:: What you have to do ::
Carry over the stretch of lines from the one containing "Click the Vilniaus" through the one containing "point(336,200)", requests included, adding -149 to every coordinate in the answers.

Word and element location data:
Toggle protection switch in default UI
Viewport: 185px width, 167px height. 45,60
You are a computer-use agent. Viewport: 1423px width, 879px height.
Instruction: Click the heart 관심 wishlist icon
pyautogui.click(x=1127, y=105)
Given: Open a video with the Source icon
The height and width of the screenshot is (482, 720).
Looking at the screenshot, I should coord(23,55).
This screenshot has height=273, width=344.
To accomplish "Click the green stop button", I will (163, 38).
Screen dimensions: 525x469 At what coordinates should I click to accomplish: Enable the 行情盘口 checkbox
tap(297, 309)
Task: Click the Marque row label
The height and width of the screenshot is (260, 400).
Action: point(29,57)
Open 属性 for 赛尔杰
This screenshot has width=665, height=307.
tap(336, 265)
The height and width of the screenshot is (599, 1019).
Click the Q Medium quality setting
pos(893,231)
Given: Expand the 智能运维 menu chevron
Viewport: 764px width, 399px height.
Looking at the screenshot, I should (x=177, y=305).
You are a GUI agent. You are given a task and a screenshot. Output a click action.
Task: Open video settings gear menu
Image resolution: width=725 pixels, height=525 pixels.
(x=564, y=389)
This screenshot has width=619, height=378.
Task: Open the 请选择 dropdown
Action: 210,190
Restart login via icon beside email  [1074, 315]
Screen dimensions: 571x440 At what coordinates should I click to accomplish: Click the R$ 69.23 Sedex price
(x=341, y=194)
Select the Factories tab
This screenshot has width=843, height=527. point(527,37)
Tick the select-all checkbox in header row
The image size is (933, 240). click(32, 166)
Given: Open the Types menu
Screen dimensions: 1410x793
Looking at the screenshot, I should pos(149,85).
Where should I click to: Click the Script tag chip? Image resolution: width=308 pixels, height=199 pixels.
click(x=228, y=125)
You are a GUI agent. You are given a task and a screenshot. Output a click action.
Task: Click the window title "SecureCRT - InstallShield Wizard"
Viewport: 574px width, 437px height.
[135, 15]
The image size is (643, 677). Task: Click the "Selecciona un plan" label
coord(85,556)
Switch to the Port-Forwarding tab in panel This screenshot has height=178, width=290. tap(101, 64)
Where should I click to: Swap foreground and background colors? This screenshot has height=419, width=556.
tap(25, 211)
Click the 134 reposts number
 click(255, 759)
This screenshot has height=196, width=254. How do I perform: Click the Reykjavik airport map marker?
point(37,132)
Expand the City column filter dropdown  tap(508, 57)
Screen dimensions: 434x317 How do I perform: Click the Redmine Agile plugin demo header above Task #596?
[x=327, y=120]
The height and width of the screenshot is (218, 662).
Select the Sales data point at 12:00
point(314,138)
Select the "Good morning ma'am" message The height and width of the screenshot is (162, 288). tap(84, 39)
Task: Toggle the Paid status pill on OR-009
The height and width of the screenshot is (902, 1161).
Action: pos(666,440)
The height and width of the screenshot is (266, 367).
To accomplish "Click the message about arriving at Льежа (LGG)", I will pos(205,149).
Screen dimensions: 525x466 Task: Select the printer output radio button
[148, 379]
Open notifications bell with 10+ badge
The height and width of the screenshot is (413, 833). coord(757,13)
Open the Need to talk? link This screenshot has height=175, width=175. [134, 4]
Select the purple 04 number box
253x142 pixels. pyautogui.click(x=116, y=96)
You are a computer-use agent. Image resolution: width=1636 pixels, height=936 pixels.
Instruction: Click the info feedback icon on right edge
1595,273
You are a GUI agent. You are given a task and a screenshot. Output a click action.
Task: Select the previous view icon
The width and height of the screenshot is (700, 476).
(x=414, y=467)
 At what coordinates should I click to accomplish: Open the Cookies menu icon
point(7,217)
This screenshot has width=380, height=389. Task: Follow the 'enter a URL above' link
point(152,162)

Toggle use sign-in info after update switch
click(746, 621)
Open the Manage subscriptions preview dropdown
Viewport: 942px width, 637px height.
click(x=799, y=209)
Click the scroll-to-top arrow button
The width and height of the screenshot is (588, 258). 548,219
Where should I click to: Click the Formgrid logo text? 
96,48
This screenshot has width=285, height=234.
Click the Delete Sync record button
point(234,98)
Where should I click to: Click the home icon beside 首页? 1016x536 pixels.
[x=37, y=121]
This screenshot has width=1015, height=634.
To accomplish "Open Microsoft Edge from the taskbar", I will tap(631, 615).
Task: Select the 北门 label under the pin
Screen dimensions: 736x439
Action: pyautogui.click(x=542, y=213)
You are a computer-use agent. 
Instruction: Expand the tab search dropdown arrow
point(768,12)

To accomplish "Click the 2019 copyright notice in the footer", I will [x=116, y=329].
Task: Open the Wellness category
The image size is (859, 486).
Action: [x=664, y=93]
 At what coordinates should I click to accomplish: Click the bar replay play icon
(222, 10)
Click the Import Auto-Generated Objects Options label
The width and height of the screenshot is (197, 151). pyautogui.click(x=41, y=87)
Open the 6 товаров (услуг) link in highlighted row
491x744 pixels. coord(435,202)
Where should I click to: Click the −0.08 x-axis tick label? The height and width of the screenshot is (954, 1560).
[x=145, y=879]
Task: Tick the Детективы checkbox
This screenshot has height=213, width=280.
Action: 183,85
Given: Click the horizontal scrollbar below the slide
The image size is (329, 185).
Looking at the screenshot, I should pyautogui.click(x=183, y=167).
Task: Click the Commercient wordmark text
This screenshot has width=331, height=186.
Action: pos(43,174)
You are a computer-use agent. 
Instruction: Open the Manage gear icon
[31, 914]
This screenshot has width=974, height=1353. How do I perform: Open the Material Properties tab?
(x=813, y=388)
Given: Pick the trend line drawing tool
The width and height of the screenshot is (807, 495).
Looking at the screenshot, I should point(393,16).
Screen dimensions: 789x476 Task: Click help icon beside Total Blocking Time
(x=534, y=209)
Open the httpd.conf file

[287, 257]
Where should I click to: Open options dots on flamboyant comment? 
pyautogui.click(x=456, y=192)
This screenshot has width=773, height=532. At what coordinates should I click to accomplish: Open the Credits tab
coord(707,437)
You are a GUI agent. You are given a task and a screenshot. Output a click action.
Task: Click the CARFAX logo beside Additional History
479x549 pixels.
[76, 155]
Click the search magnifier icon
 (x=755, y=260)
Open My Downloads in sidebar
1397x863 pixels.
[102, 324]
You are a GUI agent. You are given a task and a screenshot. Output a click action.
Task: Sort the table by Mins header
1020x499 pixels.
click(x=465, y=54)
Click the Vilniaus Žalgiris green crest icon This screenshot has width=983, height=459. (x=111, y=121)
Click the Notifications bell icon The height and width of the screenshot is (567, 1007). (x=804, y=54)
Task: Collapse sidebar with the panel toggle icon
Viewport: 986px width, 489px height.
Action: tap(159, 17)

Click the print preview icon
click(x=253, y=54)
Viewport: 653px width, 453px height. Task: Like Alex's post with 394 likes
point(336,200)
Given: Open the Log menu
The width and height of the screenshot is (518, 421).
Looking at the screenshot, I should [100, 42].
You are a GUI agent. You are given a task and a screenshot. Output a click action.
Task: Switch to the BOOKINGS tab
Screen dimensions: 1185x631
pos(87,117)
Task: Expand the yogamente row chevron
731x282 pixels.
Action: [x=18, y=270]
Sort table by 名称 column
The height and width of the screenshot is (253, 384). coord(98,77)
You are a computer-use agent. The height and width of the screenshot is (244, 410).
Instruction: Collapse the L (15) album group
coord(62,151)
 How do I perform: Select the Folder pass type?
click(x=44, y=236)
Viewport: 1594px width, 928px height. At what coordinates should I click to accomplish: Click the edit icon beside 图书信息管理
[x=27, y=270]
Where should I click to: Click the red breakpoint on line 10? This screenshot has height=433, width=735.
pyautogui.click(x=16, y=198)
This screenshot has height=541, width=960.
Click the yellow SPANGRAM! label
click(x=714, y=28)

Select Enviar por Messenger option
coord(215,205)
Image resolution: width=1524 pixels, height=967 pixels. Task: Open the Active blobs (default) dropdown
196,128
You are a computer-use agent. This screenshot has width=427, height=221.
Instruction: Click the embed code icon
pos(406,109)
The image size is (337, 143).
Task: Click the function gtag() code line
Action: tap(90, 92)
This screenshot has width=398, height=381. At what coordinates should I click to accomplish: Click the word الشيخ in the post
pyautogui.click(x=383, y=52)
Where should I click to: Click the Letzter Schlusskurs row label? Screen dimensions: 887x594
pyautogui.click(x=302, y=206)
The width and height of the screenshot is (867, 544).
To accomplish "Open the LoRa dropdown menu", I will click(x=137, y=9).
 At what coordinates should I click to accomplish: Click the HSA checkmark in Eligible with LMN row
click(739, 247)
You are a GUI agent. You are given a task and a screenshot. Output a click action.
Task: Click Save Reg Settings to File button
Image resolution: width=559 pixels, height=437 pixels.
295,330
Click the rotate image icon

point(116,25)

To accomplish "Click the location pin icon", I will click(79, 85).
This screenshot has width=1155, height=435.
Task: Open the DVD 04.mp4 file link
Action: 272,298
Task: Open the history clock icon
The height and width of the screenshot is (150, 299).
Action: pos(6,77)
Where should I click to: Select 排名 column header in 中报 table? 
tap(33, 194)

:: Output for this exercise ::
Click the Vilniaus Žalgiris green crest icon This screenshot has width=983, height=459. (x=-38, y=-28)
Click the Notifications bell icon The height and width of the screenshot is (567, 1007). (x=655, y=-95)
Task: Collapse sidebar with the panel toggle icon
Viewport: 986px width, 489px height.
Action: tap(10, -132)

Click the print preview icon
click(x=104, y=-95)
Viewport: 653px width, 453px height. Task: Like Alex's post with 394 likes
point(187,51)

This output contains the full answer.